- Directions for this task
Among the lines below, some may hold the word "will"; state how many do, giving only the number.

Stored items from a collection
*** Block opens ***
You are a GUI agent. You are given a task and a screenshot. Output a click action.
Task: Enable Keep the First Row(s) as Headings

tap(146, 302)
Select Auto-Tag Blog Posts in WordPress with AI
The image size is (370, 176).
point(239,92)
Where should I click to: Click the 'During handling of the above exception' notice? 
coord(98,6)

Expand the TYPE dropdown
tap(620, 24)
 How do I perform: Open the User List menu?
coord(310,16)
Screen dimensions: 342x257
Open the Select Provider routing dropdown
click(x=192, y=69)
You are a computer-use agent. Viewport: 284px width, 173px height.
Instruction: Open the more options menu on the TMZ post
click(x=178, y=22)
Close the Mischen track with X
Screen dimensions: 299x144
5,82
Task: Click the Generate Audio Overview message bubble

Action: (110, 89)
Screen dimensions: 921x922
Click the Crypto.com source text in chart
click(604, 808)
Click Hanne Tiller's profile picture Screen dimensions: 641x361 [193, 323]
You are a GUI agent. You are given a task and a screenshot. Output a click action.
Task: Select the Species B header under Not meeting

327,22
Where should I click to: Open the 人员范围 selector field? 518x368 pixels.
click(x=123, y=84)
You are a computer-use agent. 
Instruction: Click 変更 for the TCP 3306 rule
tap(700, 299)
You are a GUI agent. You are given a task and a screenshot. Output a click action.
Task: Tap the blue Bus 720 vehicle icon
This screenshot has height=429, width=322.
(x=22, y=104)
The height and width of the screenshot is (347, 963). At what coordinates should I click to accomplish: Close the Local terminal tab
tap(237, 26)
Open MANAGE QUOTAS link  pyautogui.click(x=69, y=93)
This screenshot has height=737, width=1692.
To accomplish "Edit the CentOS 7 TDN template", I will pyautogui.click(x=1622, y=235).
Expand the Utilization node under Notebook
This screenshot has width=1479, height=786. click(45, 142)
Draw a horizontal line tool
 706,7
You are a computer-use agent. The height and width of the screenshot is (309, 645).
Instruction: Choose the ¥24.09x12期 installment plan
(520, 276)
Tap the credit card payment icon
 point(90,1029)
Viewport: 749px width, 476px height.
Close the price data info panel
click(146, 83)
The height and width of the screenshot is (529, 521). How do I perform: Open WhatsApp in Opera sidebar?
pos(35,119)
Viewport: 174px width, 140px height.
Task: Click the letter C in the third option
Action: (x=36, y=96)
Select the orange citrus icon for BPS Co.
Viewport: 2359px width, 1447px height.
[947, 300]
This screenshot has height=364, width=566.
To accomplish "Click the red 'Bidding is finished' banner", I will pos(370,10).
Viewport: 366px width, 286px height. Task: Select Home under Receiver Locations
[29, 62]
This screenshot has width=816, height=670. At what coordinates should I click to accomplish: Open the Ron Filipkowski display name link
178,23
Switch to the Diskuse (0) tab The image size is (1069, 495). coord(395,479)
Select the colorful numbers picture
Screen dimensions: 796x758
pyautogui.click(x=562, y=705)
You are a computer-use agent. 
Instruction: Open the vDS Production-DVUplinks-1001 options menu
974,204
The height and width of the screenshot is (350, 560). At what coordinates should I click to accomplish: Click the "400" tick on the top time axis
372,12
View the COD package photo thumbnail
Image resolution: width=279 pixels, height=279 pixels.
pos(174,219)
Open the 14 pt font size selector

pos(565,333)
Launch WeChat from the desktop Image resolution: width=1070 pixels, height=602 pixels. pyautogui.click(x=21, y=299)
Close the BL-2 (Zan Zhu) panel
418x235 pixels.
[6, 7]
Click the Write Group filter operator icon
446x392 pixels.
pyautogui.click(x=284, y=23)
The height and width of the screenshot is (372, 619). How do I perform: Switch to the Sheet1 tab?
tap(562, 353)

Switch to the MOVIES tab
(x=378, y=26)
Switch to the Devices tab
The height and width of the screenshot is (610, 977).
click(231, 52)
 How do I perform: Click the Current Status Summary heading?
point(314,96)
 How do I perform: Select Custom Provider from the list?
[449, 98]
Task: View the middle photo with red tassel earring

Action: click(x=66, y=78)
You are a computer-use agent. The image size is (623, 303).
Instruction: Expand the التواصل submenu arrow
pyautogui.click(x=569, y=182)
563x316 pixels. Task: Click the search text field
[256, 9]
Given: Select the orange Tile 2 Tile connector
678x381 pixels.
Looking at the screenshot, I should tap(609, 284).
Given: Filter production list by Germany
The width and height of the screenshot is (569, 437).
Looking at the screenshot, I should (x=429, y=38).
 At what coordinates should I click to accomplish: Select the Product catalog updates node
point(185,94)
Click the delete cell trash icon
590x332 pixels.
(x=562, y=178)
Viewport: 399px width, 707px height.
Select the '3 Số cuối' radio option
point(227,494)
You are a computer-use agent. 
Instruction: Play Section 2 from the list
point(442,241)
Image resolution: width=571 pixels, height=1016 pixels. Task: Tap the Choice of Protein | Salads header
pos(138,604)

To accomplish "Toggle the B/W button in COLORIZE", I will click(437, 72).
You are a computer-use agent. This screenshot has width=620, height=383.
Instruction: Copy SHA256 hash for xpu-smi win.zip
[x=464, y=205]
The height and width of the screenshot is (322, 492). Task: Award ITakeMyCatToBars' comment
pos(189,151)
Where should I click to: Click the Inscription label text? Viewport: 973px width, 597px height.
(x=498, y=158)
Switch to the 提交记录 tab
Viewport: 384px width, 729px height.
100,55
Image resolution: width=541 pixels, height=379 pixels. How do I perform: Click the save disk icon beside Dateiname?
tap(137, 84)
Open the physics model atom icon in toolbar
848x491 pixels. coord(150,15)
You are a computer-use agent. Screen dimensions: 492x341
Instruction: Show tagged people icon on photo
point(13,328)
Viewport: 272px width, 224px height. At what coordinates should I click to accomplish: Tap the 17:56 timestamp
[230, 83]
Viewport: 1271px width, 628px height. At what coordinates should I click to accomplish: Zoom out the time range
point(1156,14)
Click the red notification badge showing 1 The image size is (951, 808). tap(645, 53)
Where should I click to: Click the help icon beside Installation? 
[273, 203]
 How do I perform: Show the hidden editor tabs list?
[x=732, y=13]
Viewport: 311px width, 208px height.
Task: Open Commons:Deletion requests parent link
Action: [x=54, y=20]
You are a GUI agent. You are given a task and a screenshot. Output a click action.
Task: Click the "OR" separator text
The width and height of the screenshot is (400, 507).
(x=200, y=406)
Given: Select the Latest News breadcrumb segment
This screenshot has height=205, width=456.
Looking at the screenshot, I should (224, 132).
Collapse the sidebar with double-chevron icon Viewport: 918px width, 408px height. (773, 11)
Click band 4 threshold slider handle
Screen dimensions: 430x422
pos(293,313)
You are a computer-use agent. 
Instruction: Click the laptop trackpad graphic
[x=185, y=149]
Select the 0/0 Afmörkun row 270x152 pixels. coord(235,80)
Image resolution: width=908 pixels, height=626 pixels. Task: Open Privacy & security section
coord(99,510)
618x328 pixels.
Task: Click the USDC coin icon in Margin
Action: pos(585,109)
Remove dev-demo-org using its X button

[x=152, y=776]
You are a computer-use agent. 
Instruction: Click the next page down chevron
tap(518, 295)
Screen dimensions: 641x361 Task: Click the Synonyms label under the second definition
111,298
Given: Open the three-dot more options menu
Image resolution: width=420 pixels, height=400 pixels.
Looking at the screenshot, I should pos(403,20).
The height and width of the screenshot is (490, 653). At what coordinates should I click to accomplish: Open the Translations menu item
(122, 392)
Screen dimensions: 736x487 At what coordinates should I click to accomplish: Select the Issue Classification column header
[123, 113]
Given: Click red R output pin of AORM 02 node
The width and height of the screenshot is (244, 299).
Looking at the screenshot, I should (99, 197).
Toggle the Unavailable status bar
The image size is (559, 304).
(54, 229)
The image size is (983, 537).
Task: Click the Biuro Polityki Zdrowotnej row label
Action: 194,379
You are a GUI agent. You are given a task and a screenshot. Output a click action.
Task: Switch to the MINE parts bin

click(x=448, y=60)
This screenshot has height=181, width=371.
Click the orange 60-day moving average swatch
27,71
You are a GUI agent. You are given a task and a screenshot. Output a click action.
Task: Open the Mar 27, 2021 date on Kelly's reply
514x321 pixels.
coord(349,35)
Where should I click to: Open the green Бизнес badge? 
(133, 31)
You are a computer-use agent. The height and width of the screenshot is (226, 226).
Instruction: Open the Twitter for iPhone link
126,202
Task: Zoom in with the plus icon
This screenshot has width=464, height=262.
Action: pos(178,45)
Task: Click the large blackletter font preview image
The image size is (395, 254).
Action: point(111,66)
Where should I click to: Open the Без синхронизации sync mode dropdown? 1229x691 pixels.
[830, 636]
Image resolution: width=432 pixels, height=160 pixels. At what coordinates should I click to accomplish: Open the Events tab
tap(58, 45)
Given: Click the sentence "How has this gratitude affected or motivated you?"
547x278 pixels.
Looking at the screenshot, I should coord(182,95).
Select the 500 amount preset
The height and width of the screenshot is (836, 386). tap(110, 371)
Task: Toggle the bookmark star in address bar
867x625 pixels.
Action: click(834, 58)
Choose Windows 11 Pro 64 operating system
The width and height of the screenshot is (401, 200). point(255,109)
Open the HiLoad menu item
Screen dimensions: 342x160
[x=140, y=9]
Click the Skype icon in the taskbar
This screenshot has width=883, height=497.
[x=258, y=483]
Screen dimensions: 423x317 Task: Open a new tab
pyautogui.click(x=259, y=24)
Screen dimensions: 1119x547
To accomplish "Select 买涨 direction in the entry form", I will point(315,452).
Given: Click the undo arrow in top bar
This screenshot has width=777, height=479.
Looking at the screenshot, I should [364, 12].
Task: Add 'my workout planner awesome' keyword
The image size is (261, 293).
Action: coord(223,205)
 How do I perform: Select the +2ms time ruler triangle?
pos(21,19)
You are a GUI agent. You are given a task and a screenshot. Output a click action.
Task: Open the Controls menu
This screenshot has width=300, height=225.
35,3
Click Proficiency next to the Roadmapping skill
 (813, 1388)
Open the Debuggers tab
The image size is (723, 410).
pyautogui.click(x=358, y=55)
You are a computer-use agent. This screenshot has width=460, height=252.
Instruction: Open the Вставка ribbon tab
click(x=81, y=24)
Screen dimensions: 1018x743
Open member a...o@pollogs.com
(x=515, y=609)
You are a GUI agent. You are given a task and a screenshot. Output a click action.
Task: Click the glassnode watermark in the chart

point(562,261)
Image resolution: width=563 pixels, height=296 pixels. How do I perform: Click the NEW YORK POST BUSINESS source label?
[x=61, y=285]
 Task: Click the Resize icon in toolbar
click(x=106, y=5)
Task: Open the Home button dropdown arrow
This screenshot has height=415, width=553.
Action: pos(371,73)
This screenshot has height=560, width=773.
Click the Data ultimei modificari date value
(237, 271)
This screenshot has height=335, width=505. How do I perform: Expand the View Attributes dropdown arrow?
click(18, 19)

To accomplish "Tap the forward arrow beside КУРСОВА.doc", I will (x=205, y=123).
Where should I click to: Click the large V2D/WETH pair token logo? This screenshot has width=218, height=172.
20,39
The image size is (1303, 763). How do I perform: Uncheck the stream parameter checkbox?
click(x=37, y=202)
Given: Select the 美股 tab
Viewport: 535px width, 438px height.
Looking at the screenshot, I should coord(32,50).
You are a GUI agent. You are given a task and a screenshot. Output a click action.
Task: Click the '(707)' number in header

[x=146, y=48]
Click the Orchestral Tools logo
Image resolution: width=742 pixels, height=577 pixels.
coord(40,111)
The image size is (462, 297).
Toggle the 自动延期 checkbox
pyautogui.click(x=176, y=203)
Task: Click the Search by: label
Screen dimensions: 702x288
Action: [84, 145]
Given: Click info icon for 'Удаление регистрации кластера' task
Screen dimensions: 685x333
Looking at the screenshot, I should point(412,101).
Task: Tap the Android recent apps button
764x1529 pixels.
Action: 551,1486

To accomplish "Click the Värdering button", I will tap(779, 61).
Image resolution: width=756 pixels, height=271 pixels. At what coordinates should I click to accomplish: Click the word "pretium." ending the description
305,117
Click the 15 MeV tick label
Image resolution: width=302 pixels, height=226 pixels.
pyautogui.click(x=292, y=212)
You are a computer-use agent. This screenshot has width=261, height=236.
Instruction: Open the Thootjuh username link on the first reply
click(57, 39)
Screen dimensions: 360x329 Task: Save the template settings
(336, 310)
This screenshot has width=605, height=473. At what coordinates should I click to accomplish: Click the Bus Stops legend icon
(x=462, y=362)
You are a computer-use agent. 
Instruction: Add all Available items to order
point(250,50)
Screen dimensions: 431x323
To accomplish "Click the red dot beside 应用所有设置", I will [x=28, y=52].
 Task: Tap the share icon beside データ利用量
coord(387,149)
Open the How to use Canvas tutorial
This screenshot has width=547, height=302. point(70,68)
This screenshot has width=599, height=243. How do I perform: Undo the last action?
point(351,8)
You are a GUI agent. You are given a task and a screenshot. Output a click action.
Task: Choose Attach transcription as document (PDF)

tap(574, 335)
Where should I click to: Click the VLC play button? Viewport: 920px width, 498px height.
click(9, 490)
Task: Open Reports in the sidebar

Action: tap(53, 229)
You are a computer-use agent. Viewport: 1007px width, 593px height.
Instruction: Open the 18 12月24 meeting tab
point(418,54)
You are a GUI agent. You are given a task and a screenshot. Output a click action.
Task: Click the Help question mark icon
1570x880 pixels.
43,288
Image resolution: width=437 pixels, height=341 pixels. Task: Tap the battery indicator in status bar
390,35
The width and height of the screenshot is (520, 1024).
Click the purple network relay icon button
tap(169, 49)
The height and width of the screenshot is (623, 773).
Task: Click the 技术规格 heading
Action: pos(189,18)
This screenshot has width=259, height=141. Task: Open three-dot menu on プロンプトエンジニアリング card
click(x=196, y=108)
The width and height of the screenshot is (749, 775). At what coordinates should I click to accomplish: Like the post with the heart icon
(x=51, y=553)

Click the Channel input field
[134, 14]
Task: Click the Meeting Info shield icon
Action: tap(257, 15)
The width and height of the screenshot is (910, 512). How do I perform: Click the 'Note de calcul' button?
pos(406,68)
*** Block closes ***
- Exercise result
7